Shurly & Dietrich Co. was a Canadian saw manufacturer that was founded in 1873 by Cosmos J. Shurly (1835 - 1918) and Jerome C. Dietrich (1838 - 1925). Shurly & Dietrich saws were heavily used in the Canadian logging industry.

== History ==

In 1873, Jerome Dietrich and Cosmos Shurly brought skills learned while working at Disston Saw Works in Philadelphia, Pennsylvania, and invested $12,000 to found the Shurly & Dietrich Co. They hired nine saw makers from Rochester, New York and Sheffield, England and began to manufacture saws in Galt, Ontario, now called Cambridge. By 1886 the company employed 70 skilled workman. The company held a number of Canadian patents for saw design.

By 1906, Cosmos' son Theodore Shurly was the factory superintendent.

Shurly & Dietrich later expanded into Quebec by purchasing an existing saw factory, Beaver Saw Works, in Sherbrooke.

Between 1904 and 1910 the company expanded its original Galt factory, but in 1914 it sustained damage from a fire.
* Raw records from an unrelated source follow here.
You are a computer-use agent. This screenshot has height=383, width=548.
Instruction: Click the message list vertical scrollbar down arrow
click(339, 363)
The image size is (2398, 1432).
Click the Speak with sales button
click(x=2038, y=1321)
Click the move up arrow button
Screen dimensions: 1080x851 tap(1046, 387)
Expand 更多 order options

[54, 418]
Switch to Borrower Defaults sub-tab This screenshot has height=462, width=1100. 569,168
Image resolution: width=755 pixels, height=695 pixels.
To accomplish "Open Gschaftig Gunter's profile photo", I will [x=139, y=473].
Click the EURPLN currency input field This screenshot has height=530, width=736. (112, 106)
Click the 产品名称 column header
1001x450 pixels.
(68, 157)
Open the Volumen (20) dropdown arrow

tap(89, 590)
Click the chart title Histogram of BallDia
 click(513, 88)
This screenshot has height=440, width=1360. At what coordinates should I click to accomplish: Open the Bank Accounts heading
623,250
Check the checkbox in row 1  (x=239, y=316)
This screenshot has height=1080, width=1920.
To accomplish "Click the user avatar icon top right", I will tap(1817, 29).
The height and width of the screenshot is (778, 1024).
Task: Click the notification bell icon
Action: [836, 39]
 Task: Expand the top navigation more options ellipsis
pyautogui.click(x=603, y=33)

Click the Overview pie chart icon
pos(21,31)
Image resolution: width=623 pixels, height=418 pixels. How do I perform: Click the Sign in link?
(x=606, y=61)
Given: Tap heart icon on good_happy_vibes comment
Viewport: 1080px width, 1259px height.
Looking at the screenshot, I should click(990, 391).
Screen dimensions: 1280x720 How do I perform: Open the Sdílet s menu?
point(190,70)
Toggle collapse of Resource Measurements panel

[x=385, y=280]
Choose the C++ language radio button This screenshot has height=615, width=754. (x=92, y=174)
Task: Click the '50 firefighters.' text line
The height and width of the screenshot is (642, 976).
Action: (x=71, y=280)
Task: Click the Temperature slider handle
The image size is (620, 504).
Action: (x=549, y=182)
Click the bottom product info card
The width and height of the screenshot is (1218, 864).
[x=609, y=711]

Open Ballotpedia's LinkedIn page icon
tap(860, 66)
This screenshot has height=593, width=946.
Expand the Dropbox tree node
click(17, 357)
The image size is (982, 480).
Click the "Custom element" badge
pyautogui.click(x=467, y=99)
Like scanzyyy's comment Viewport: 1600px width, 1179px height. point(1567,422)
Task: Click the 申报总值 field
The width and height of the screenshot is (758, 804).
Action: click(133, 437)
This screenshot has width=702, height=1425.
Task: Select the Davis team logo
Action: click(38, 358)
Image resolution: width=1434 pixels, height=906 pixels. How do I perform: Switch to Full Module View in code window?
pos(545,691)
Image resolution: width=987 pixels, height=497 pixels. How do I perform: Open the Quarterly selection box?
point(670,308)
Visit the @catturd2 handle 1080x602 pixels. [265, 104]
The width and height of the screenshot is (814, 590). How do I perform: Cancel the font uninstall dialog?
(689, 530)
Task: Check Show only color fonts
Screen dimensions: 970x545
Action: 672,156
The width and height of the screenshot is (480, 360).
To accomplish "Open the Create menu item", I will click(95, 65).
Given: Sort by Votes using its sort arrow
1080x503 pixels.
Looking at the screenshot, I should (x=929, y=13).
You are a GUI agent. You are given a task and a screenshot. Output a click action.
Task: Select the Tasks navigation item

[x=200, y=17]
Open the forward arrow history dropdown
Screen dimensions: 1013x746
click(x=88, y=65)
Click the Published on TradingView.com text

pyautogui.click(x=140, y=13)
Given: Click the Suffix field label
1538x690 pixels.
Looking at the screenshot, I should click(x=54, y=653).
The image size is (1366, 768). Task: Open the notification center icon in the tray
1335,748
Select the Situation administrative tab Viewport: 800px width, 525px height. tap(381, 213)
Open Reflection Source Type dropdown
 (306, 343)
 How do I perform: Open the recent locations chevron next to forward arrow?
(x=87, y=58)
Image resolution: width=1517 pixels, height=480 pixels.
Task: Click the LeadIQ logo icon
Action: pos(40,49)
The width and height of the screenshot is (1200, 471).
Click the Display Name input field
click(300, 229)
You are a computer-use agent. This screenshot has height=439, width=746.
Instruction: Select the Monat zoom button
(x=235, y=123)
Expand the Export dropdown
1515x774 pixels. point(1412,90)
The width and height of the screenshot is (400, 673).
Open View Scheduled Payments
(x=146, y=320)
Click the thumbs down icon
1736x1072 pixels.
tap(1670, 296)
By that time they had also built another plant in St. Catharines.

In 1931, Shurly & Dietrich merged with another saw manufacturer, E. C. Atkins of Hamilton, and became Shurly-Dietrich-Atkins.

During World War II, Shurly Dietrich produced about 40,000 tons of light armoured plate, bringing in workers from Newfoundland to supplement the workforce.

In 1957, Shurly Dietrich was one of two main saw manufacturers in Canada. By 1968 about 1,400,000 feet of band saw blades designed for cutting metal and over 1,000,000 jigsaw blades were being manufactured each year.

In 1969, Shurly Dietrich was acquired by H.K. Porter.

In 1973, Shurly Dietrich closed its plant after one hundred years in business.